### Your task
Within the records below is a range that opens at the line with "The image size is (524, 555)." and closes at the line with "Select the 16:44:38 trade tick row". Return that range word for word, both ends included, and only that range.

%%

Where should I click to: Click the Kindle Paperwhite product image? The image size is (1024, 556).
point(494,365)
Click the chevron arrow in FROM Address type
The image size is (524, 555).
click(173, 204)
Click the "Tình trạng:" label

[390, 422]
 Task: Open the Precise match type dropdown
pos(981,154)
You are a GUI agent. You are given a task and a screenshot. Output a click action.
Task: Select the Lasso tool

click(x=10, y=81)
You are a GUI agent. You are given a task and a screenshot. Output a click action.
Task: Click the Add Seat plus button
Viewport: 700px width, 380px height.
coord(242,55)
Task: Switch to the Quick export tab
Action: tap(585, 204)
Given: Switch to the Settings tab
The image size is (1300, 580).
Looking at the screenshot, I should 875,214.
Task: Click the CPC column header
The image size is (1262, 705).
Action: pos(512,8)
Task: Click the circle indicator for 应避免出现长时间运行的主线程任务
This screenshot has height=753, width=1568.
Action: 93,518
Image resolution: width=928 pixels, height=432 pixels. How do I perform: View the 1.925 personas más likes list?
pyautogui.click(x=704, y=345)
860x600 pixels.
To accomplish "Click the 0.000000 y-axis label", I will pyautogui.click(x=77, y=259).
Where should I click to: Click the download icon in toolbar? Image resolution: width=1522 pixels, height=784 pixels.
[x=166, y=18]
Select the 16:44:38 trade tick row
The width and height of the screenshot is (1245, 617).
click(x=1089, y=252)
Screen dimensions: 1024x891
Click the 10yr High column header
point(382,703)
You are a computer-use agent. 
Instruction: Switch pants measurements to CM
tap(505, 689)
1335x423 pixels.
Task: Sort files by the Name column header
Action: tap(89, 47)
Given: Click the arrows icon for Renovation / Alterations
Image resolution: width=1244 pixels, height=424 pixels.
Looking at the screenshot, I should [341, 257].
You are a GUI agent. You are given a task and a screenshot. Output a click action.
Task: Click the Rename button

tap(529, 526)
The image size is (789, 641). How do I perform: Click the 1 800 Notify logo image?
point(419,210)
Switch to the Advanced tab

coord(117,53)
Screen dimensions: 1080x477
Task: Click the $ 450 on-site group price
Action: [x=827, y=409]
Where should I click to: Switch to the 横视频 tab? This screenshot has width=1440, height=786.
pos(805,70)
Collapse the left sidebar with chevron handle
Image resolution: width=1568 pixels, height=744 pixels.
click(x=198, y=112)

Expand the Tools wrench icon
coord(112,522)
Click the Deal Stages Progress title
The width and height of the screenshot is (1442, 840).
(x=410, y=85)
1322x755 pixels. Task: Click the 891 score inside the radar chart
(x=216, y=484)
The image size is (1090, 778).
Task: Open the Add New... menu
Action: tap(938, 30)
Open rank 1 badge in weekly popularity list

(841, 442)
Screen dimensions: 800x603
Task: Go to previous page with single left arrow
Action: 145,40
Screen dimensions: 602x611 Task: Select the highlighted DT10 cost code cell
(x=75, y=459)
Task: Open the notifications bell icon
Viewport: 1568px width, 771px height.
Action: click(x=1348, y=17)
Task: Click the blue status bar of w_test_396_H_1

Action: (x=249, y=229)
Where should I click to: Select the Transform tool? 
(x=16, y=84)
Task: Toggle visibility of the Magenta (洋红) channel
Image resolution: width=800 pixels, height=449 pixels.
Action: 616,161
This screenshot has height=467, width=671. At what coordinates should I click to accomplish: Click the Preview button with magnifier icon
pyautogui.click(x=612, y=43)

%%

### Your response
The image size is (524, 555).
click(173, 204)
Click the "Tình trạng:" label

[390, 422]
 Task: Open the Precise match type dropdown
pos(981,154)
You are a GUI agent. You are given a task and a screenshot. Output a click action.
Task: Select the Lasso tool

click(x=10, y=81)
You are a GUI agent. You are given a task and a screenshot. Output a click action.
Task: Click the Add Seat plus button
Viewport: 700px width, 380px height.
coord(242,55)
Task: Switch to the Quick export tab
Action: tap(585, 204)
Given: Switch to the Settings tab
The image size is (1300, 580).
Looking at the screenshot, I should 875,214.
Task: Click the CPC column header
The image size is (1262, 705).
Action: pos(512,8)
Task: Click the circle indicator for 应避免出现长时间运行的主线程任务
This screenshot has height=753, width=1568.
Action: 93,518
Image resolution: width=928 pixels, height=432 pixels. How do I perform: View the 1.925 personas más likes list?
pyautogui.click(x=704, y=345)
860x600 pixels.
To accomplish "Click the 0.000000 y-axis label", I will pyautogui.click(x=77, y=259).
Where should I click to: Click the download icon in toolbar? Image resolution: width=1522 pixels, height=784 pixels.
[x=166, y=18]
Select the 16:44:38 trade tick row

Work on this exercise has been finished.